Lalita Priyamvada1,2, William Hudson2,3, Rafi Ahmed2,3 and Jens Wrammert1,2
- Department of Pediatrics, Division of Infectious Disease, Emory University School of Medicine, Atlanta, GA 30322, USA
- Emory Vaccine Center, Emory University School of Medicine, Atlanta, GA 30322, USA
- Department of Microbiology and Immunology, Emory University School of Medicine, Atlanta, GA 30322, USA
Received 18 February 2017; Revised 3 April 2017; Accepted 17 April 2017
Zika virus (ZIKV) is a re-emerging mosquito-borne flavivirus that has recently caused extensive outbreaks in Central and South America and the Caribbean. Given its association with Guillain-Barr Syndrome in adults and neurological and ocular malformities in neonates, ZIKV has become a pathogen of significant public health concern worldwide. ZIKV shares a considerable degree of genetic identity and structural homology with other flaviviruses, including dengue virus (DENV).

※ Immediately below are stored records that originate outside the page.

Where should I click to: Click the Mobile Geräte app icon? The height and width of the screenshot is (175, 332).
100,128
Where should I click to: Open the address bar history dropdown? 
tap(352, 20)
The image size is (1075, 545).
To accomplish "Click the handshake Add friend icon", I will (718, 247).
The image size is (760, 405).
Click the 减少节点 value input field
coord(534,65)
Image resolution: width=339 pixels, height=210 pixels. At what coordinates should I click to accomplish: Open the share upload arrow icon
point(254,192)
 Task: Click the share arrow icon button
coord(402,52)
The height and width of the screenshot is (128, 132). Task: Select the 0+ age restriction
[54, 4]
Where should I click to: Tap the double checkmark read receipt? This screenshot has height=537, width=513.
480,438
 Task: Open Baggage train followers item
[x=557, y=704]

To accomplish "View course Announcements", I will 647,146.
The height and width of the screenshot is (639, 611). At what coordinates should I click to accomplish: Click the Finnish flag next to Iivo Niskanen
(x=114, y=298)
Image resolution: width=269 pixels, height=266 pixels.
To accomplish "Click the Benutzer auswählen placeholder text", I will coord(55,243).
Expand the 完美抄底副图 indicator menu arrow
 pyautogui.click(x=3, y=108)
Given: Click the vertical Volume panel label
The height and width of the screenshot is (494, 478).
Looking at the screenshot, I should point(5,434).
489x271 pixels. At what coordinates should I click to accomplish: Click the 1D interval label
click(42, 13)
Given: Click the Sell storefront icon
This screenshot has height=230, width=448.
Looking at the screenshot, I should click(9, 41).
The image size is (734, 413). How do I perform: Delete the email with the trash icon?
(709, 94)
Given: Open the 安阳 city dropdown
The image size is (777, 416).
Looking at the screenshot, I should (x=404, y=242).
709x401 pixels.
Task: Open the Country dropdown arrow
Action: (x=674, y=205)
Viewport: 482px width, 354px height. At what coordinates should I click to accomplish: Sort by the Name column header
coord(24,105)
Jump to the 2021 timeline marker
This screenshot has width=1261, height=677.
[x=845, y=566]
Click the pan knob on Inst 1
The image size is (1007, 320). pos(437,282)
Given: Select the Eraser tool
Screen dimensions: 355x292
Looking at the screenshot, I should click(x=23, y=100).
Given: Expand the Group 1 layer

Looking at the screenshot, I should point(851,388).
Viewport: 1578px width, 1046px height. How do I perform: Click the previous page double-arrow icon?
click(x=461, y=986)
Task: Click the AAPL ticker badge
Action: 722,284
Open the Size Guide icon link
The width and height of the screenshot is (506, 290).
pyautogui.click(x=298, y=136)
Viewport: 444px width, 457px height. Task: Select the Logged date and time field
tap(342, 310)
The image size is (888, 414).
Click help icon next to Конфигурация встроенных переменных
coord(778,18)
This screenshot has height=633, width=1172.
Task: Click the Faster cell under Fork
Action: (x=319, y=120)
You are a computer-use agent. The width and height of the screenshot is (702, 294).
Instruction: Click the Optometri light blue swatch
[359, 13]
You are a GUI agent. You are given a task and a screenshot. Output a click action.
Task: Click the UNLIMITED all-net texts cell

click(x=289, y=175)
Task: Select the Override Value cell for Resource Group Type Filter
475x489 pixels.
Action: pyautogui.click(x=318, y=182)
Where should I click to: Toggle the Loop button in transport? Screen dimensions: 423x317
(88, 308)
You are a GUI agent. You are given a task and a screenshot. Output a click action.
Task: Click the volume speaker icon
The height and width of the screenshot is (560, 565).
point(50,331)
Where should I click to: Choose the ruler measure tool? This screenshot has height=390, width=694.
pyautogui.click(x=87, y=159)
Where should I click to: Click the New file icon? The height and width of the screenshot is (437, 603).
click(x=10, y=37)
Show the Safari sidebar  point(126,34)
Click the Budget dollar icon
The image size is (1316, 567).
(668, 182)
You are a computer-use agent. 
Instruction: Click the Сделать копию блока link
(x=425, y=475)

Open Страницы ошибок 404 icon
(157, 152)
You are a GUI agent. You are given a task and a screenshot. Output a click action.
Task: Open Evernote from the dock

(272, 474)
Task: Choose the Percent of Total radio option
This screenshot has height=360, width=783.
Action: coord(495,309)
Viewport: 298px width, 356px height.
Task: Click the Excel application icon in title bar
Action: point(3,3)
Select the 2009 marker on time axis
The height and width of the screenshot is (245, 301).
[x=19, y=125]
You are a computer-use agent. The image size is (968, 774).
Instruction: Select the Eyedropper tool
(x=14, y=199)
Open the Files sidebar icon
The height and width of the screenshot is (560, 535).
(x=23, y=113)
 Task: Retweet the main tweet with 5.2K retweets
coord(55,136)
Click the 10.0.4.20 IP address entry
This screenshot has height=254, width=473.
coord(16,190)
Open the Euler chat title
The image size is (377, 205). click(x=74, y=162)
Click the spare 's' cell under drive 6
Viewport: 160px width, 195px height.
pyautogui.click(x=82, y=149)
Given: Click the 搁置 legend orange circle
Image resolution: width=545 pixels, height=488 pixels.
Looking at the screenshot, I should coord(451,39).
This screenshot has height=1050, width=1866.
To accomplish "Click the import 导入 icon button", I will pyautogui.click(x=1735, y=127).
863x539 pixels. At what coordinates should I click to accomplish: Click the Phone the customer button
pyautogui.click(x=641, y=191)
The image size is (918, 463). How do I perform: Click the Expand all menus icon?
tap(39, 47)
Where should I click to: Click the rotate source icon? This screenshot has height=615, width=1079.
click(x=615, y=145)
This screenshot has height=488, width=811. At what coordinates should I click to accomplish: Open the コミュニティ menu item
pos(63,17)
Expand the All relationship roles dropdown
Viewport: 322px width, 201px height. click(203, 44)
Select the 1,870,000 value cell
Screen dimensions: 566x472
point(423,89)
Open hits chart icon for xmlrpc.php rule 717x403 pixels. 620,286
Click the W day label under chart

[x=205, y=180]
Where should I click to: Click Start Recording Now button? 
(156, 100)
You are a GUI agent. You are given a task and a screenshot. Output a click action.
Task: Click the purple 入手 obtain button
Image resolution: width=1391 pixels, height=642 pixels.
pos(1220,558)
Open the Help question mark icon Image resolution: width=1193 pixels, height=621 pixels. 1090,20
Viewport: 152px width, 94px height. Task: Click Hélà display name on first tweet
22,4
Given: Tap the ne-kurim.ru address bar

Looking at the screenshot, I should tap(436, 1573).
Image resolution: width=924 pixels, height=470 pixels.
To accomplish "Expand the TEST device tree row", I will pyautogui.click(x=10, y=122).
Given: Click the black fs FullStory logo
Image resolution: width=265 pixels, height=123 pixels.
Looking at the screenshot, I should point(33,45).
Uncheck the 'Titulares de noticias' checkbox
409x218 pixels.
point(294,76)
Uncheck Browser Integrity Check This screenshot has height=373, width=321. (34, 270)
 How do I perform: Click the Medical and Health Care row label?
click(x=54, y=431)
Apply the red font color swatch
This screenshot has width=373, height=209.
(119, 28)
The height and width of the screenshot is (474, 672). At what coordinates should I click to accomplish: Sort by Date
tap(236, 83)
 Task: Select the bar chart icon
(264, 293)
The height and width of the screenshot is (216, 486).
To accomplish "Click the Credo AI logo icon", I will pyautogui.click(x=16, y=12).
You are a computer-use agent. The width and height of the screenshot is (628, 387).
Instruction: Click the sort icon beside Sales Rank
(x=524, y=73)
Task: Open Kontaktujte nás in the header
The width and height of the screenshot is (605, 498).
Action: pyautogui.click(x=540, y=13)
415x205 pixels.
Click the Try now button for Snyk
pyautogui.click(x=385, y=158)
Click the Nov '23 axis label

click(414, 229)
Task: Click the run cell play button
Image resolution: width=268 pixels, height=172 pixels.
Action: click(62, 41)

In particular, the surface glycoprotein envelope (E), which is involved in viral fusion and entry and is therefore a chief target for neutralizing antibody responses, contains regions that are highly conserved between the two viruses. This results in immunological cross-reactivity, which in the context of prior DENV exposure, may have significant implications for the generation of immune responses to ZIKV and affect disease outcomes. Here we address the issue of humoral cross-reactivity between DENV and ZIKV, reviewing the evidence for and discussing the potential impact of this cross-recognition on the functional quality of antibody responses against ZIKV. These considerations are both timely and relevant to future vaccine design efforts, in view of the existing overlap in the distribution of ZIKV and DENV and the likely spread of ZIKV to additional DENV-naive and experienced populations.